▸ Records for this exercise
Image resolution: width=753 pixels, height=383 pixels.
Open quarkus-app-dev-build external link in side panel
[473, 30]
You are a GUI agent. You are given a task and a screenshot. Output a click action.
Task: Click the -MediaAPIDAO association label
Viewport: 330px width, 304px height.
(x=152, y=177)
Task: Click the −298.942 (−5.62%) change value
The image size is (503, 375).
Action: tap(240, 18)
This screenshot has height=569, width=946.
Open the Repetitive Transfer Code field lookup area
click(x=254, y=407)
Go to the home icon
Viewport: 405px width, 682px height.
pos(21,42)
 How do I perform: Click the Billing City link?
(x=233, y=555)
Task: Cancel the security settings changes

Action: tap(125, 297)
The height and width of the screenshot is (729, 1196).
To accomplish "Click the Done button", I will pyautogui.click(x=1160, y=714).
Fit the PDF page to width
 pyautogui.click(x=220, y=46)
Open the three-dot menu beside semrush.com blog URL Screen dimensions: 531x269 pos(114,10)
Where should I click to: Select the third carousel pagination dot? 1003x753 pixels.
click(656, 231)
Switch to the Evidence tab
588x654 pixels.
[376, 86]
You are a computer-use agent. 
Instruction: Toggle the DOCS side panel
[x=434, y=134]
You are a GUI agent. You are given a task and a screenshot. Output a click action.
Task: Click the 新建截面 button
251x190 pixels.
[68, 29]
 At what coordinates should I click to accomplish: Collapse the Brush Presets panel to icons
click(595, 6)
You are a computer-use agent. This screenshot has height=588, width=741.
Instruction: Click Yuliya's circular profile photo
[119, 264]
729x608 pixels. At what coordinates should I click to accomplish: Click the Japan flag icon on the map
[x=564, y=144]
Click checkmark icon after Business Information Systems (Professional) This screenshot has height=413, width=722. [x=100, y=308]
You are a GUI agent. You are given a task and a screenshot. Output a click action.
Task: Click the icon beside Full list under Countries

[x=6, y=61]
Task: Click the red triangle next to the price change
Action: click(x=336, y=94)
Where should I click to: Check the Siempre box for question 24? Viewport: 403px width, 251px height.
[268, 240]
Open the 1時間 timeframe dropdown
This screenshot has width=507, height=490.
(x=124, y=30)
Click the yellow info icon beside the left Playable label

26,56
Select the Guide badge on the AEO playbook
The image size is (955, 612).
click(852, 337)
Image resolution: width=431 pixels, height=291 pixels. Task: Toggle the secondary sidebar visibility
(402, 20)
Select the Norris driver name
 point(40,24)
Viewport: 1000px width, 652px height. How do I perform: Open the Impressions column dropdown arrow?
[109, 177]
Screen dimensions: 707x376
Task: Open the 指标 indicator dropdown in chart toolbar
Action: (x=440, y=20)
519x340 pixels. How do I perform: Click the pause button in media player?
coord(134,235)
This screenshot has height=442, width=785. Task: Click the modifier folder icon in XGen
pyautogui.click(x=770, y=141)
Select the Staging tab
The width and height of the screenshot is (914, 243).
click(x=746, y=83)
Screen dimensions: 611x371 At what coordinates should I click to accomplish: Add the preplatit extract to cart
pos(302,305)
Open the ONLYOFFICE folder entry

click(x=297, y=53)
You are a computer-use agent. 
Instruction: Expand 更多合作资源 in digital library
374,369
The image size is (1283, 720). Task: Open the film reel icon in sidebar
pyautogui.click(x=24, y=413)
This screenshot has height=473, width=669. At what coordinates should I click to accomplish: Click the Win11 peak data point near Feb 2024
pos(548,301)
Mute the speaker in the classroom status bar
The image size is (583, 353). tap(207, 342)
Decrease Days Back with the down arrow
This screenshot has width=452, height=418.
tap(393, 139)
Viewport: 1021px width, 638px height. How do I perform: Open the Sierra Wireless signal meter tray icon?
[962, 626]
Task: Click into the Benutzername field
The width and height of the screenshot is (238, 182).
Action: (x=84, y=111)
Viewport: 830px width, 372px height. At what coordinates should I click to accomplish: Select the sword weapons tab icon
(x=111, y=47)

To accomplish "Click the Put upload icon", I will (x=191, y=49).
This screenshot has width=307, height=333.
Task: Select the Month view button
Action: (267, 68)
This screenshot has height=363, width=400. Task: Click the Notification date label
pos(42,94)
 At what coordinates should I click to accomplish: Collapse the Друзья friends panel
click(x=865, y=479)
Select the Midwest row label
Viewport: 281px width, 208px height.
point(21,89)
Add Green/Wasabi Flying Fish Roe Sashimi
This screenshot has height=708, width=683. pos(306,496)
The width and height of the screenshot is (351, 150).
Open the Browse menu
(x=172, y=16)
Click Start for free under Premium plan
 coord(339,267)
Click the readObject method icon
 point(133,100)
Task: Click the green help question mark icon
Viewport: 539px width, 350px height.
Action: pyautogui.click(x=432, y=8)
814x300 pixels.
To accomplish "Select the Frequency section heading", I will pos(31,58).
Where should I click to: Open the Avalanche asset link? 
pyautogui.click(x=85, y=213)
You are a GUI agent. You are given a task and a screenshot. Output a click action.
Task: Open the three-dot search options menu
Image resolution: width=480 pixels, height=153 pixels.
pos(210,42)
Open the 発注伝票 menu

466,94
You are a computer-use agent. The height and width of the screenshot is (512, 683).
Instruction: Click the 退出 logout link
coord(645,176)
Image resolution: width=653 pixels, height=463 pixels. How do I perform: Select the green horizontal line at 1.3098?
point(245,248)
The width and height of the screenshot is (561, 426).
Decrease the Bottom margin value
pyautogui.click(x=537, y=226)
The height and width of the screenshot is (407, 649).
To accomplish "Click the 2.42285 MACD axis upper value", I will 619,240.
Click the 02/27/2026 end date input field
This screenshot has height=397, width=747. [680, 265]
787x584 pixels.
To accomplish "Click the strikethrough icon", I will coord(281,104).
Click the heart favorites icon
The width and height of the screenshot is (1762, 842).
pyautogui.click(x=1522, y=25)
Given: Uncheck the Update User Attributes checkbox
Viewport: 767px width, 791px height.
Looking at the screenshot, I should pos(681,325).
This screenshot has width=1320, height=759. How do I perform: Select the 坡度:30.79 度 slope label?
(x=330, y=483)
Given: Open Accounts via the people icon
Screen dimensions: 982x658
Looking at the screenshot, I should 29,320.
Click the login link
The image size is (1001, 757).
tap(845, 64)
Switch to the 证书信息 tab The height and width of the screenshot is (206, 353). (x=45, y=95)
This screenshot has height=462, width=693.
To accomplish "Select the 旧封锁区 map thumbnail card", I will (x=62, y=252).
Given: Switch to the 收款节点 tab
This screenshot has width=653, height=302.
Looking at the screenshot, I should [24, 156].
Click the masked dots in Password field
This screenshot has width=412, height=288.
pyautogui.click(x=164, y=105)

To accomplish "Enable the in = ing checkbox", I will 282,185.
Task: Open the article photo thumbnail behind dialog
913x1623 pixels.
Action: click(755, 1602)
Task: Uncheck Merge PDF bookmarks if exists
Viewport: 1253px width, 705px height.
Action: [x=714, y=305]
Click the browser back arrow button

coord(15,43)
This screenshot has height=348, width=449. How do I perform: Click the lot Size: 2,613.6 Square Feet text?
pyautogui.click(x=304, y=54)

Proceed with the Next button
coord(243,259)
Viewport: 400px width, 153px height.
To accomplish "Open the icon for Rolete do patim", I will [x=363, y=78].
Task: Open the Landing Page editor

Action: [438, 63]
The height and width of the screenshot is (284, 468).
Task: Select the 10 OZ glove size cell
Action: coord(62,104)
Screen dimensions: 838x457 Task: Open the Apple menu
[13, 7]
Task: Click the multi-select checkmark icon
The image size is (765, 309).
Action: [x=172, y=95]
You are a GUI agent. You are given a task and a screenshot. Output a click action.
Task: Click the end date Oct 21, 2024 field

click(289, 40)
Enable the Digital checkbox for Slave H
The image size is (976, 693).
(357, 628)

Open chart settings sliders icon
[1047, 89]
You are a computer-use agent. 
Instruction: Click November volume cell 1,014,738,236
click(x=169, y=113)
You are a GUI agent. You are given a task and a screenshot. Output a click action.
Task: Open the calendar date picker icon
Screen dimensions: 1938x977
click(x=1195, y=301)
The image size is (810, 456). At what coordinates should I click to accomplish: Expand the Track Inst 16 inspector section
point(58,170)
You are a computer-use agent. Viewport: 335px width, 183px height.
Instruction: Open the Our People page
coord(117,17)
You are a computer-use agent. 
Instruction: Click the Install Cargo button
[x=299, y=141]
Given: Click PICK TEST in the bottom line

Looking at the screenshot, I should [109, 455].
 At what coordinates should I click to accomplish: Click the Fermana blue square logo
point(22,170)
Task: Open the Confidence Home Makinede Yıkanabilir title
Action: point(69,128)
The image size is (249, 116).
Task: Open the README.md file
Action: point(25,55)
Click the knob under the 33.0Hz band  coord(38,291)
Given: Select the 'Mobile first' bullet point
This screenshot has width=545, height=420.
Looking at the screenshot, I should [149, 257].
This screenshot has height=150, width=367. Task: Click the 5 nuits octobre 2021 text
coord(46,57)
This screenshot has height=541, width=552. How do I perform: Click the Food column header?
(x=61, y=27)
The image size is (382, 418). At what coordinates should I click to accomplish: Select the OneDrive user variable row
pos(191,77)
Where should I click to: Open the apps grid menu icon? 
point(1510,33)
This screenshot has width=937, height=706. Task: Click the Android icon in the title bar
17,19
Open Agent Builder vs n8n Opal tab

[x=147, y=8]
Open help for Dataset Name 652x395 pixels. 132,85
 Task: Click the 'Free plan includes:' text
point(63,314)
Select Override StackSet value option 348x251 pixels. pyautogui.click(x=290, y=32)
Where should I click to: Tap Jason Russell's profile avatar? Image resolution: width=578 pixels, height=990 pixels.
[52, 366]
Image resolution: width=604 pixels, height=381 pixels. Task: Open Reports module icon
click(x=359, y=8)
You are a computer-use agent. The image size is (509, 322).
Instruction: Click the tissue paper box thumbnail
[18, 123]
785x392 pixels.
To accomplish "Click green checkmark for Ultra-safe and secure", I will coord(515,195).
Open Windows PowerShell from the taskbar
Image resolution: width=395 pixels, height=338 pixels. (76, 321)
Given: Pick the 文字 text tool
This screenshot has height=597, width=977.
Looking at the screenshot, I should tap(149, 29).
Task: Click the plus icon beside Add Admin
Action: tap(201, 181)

▸ Required action
Select, from the listing, all lines that include the word "three".

▸ Response to this task
Open the three-dot menu beside semrush.com blog URL Screen dimensions: 531x269 pos(114,10)
Task: Open the three-dot search options menu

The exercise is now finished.